Worrisome about this plot is that we see two samples that do not cluster with the correct strain. This would indicate a likely sample swap and should be investigated to determine whether these samples are indeed the labeled strains. If we found there was a switch, we could swap the samples in the metadata. However, if we think they are labeled correctly or are unsure, we could just remove the samples from the dataset.
Still we haven’t found if treatment
is a major source of variation after strain
and sex
. So, we explore PC3 and PC4 to see if treatment
is driving the variation represented by either of these PCs.
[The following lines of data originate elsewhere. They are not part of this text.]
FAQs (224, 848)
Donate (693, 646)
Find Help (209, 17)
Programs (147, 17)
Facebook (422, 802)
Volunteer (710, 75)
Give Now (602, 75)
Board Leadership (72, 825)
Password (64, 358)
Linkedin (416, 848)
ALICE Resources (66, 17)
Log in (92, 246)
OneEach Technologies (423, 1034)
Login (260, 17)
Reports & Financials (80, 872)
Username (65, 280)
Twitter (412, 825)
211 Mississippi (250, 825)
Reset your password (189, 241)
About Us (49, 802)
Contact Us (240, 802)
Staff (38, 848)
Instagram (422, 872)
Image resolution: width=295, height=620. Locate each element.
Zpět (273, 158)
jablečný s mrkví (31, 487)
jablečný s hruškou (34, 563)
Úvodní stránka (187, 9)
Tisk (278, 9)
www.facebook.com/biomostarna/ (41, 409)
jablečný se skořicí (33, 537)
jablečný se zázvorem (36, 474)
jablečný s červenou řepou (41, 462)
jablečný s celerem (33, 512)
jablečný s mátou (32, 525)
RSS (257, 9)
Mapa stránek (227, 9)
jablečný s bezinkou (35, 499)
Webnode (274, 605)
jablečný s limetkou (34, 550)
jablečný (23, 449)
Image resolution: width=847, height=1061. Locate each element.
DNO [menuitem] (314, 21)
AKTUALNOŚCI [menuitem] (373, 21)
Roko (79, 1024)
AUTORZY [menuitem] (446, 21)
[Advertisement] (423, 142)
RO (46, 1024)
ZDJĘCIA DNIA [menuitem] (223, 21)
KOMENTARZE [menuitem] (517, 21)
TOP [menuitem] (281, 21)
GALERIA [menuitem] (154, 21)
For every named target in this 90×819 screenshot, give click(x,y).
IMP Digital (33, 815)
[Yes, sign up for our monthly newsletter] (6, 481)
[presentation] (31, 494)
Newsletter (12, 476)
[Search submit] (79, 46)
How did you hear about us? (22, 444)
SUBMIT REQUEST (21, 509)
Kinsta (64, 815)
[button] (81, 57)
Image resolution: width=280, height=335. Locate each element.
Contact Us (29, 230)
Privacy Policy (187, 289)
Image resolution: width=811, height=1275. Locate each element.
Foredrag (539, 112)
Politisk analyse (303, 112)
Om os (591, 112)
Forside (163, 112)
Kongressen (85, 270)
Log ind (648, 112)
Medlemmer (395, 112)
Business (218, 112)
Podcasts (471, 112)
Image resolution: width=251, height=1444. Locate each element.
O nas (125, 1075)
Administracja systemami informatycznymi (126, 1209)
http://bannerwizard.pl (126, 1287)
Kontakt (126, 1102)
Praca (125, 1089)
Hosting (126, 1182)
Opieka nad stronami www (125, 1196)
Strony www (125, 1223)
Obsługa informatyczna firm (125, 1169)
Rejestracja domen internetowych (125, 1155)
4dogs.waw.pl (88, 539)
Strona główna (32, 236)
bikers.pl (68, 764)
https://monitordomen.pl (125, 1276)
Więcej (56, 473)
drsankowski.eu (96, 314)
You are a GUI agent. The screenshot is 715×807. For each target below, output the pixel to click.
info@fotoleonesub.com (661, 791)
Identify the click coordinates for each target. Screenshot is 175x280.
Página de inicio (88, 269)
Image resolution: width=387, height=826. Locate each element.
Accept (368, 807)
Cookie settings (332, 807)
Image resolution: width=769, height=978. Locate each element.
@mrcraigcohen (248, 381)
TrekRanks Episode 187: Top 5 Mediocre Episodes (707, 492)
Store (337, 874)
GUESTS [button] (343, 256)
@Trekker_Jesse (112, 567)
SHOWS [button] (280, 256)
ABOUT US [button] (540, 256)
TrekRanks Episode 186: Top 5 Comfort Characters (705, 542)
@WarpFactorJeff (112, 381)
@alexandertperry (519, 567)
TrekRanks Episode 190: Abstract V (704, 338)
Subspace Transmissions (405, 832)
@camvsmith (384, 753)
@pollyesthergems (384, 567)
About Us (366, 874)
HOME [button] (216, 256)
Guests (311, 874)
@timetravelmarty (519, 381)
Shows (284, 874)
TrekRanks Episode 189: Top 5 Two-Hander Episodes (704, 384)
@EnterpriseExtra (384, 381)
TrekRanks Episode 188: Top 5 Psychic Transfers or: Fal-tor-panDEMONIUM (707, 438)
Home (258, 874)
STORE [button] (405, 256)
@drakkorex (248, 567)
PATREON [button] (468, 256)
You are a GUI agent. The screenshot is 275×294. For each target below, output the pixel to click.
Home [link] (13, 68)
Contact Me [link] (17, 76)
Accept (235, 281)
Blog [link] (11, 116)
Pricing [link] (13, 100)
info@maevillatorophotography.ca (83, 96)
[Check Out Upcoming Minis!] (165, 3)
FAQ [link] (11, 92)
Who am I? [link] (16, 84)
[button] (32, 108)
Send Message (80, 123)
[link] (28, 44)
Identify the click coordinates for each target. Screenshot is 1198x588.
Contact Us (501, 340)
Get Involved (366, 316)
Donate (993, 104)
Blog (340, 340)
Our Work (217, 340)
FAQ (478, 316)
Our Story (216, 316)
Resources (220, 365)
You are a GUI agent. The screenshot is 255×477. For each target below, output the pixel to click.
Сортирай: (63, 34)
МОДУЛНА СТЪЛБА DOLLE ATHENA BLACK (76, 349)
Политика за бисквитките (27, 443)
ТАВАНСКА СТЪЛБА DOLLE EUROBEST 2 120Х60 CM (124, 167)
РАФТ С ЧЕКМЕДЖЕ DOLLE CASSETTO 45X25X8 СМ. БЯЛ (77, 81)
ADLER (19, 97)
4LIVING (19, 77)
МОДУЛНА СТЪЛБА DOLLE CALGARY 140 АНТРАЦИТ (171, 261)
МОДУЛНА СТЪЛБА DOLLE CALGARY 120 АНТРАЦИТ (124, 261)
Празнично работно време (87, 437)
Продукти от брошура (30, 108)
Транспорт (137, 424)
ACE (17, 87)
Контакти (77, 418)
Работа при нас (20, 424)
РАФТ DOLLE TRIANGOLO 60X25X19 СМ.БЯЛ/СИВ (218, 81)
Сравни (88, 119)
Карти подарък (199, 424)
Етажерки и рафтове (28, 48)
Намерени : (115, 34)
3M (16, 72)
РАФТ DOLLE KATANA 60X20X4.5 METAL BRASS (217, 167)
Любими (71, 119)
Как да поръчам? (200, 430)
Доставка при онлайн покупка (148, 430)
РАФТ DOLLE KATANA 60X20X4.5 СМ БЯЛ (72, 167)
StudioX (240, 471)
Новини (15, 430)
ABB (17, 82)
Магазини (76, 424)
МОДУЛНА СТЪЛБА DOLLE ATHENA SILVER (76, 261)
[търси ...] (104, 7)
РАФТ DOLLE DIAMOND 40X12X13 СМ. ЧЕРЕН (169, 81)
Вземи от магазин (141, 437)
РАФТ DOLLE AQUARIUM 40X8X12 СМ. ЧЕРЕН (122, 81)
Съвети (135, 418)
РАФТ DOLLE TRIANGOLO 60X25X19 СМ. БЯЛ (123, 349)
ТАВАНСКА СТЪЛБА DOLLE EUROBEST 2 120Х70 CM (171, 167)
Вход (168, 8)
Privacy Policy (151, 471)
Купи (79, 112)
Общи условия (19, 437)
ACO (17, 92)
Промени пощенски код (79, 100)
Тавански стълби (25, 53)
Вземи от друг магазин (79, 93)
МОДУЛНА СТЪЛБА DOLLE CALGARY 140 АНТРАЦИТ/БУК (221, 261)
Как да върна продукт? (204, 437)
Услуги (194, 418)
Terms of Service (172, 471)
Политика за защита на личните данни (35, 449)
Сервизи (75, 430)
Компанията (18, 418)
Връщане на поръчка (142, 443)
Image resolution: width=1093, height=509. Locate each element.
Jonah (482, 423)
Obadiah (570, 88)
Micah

We find that the samples separate by treatment
on PC3, and are optimistic about our DE analysis since our condition of interest, treatment
, is separating on PC3 and we can regress out the variation driving PC1 and PC2. Treatment separating on PC3 indicates that it still contributes to variation, but its effect is smaller and is only captured after accounting for the larger effects (strain
, sex
)..
me stop
Exercise points = +5
The figure below was generated from a time course experiment with sample groups ‘Ctrl’ and ‘Sci’ and the following timepoints: 0h, 2h, 8h, and 16h.
Determine the sources explaining the variation represented by PC1 and PC2.
- Ans:
Do the sample groups separate well?
- Ans:
Do the replicates cluster together for each sample group?
- Ans:
Are there any outliers in the data?
- Ans:
Should we have any other concerns regarding the samples in the dataset?
- Ans:
3.1.1 Recommended Resources
For further reading and visual examples of PCA, consider resources such as: - StatQuest’s PCA video (Link) - Online tutorials on PCA in bioinformatics.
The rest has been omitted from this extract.